One of this fall’s first Oscar-worthy films has put Philadelphia on the silver screen as the backdrop to a touching story about a man’s search for love – lost, found, and covered up by a self-induced curtain of mental illness, therapy, and medication.
Silver Linings Playbook, writer/director David O. Russell’s look at a family’s struggles with a son who has just returned from a mental hospital, is at times charming, darkly humorous, and gripping.
Former teacher Pat (Bradley Cooper) is slowly readjusting to society after leaving treatment for bipolar disorder. He longs to reunite with his wife, Nikki, whose affair with a colleague put Pat in treatment in the first place.
After a chance encounter with a girl who has issues of her own (Tiffany, played by Jennifer Lawrence of Hunger Games fame), Pat sees a chance at reuniting with his wife. The two bargain with each other to get what they most want – for Pat, it’s a chance to see Nikki again; for Tiffany, it’s a chance to use Pat as a dance partner in a competition.
While pursuing those things, both find a balance point with each other, and the on-screen chemistry between Cooper and Lawrence is as genuine as it gets.

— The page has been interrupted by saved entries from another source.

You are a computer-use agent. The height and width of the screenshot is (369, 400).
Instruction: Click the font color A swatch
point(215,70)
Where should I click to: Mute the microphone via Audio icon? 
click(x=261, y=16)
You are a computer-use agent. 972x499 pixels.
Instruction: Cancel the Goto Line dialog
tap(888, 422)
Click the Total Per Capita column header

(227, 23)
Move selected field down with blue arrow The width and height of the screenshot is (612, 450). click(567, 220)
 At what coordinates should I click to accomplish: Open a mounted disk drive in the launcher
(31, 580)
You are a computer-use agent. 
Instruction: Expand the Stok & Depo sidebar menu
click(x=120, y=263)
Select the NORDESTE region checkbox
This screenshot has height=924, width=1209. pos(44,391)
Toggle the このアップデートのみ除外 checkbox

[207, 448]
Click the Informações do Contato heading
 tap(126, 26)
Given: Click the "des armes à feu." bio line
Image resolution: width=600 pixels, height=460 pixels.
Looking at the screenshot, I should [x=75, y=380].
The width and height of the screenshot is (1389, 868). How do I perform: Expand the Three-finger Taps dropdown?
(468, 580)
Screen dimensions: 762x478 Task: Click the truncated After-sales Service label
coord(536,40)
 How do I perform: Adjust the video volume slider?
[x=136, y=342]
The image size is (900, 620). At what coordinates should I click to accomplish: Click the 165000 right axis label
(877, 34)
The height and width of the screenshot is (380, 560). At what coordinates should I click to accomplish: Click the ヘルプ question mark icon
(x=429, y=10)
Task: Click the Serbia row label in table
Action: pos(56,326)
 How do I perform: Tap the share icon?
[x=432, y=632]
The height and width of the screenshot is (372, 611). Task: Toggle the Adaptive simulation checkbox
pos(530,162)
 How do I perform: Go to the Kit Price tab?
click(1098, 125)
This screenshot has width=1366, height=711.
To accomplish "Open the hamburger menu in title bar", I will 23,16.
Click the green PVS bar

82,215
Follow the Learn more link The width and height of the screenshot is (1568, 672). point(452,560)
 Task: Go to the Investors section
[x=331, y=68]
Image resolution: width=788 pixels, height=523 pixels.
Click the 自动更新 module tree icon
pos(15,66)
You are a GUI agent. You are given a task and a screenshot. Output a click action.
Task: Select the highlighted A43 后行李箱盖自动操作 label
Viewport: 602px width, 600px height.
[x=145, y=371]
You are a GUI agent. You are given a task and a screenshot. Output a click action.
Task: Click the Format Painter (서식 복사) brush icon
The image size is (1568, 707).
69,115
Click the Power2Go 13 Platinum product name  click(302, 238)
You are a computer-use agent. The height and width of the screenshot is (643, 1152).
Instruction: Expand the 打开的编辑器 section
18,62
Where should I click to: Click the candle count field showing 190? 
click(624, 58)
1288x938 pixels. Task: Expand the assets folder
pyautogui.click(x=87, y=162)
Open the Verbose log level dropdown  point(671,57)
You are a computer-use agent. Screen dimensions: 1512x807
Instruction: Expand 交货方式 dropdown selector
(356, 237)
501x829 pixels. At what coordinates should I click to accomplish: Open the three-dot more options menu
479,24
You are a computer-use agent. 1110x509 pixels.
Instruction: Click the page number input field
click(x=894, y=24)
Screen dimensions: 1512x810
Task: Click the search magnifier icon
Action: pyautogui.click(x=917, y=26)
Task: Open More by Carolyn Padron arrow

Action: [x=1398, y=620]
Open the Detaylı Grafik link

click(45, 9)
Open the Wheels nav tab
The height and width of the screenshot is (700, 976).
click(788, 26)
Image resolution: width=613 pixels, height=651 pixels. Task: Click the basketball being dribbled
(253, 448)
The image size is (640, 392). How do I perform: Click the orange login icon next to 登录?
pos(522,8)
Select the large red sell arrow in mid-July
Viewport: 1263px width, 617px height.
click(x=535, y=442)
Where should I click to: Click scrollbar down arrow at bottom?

In what is easily the best performance of his acting career, Cooper (The Hangover, Limitless) takes the viewer on the seesaw of his raw emotion in coping with a father (Robert DeNiro, in his usual gruff persona) who has been ravaged with OCD for most of his life.
Routines are important for Pat’s father. Every Sunday in the fall, he wears the same old Eagles clothes, puts the remote controls in the same spot, and insists that the positioning of people on couches has everything to do with whether the Eagles win or not.
Now that he’s running a sports book, routines are important and serve as a major source of conflict between father and son.
Area viewers will appreciate the local flavor in Silver Linings, especially the tailgating outside an Eagles game at Lincoln Financial Field and shots of Upper Darby, where most of this film was shot (Bonner-Prendie HS makes a cameo in one scene).
Even if the Eagles aren’t going to be Super Bowl bound any time soon, Silver Linings Playbook delivers a winner to the City of Brotherly Love.